Exercise goal: Repeat each of the records below word for word, in the order given.
* START Listed entries *
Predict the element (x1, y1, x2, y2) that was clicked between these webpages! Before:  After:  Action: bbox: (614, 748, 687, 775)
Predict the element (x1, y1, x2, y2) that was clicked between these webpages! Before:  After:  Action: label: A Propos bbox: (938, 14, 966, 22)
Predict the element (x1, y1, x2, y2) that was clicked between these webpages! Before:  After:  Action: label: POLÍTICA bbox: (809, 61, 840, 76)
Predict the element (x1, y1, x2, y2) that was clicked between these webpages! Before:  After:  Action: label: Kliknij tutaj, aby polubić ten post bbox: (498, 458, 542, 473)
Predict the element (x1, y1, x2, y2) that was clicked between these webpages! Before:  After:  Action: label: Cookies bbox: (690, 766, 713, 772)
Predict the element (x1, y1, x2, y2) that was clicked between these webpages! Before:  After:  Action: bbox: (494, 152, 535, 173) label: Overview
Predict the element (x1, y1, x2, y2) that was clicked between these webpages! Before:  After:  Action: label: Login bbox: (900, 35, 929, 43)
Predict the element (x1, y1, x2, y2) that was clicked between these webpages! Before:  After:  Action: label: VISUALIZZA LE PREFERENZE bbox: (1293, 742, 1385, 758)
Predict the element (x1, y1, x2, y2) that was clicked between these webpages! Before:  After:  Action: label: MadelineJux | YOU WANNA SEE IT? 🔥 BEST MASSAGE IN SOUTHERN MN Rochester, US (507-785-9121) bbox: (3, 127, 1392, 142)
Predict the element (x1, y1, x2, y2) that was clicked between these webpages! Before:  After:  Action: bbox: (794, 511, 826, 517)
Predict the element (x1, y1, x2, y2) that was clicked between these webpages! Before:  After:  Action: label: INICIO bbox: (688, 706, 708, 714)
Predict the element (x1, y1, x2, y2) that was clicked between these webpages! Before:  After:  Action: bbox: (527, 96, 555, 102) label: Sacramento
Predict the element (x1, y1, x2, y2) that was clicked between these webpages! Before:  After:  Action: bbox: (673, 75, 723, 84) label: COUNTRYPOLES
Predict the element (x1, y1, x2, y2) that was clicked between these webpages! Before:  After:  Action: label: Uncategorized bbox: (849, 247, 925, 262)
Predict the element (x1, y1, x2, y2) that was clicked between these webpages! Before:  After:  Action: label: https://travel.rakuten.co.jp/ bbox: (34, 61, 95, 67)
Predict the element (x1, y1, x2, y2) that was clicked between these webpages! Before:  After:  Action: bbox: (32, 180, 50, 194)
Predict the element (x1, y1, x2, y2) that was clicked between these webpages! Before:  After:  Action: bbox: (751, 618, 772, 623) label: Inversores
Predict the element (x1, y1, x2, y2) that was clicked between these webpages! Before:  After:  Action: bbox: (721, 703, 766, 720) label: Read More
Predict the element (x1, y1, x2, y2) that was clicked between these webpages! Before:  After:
* END Listed entries *
Correct answer:
Predict the element (x1, y1, x2, y2) that was clicked between these webpages! Before:  After:  Action: bbox: (614, 748, 687, 775)
Predict the element (x1, y1, x2, y2) that was clicked between these webpages! Before:  After:  Action: label: A Propos bbox: (938, 14, 966, 22)
Predict the element (x1, y1, x2, y2) that was clicked between these webpages! Before:  After:  Action: label: POLÍTICA bbox: (809, 61, 840, 76)
Predict the element (x1, y1, x2, y2) that was clicked between these webpages! Before:  After:  Action: label: Kliknij tutaj, aby polubić ten post bbox: (498, 458, 542, 473)
Predict the element (x1, y1, x2, y2) that was clicked between these webpages! Before:  After:  Action: label: Cookies bbox: (690, 766, 713, 772)
Predict the element (x1, y1, x2, y2) that was clicked between these webpages! Before:  After:  Action: bbox: (494, 152, 535, 173) label: Overview
Predict the element (x1, y1, x2, y2) that was clicked between these webpages! Before:  After:  Action: label: Login bbox: (900, 35, 929, 43)
Predict the element (x1, y1, x2, y2) that was clicked between these webpages! Before:  After:  Action: label: VISUALIZZA LE PREFERENZE bbox: (1293, 742, 1385, 758)
Predict the element (x1, y1, x2, y2) that was clicked between these webpages! Before:  After:  Action: label: MadelineJux | YOU WANNA SEE IT? 🔥 BEST MASSAGE IN SOUTHERN MN Rochester, US (507-785-9121) bbox: (3, 127, 1392, 142)
Predict the element (x1, y1, x2, y2) that was clicked between these webpages! Before:  After:  Action: bbox: (794, 511, 826, 517)
Predict the element (x1, y1, x2, y2) that was clicked between these webpages! Before:  After:  Action: label: INICIO bbox: (688, 706, 708, 714)
Predict the element (x1, y1, x2, y2) that was clicked between these webpages! Before:  After:  Action: bbox: (527, 96, 555, 102) label: Sacramento
Predict the element (x1, y1, x2, y2) that was clicked between these webpages! Before:  After:  Action: bbox: (673, 75, 723, 84) label: COUNTRYPOLES
Predict the element (x1, y1, x2, y2) that was clicked between these webpages! Before:  After:  Action: label: Uncategorized bbox: (849, 247, 925, 262)
Predict the element (x1, y1, x2, y2) that was clicked between these webpages! Before:  After:  Action: label: https://travel.rakuten.co.jp/ bbox: (34, 61, 95, 67)
Predict the element (x1, y1, x2, y2) that was clicked between these webpages! Before:  After:  Action: bbox: (32, 180, 50, 194)
Predict the element (x1, y1, x2, y2) that was clicked between these webpages! Before:  After:  Action: bbox: (751, 618, 772, 623) label: Inversores
Predict the element (x1, y1, x2, y2) that was clicked between these webpages! Before:  After:  Action: bbox: (721, 703, 766, 720) label: Read More
Predict the element (x1, y1, x2, y2) that was clicked between these webpages! Before:  After:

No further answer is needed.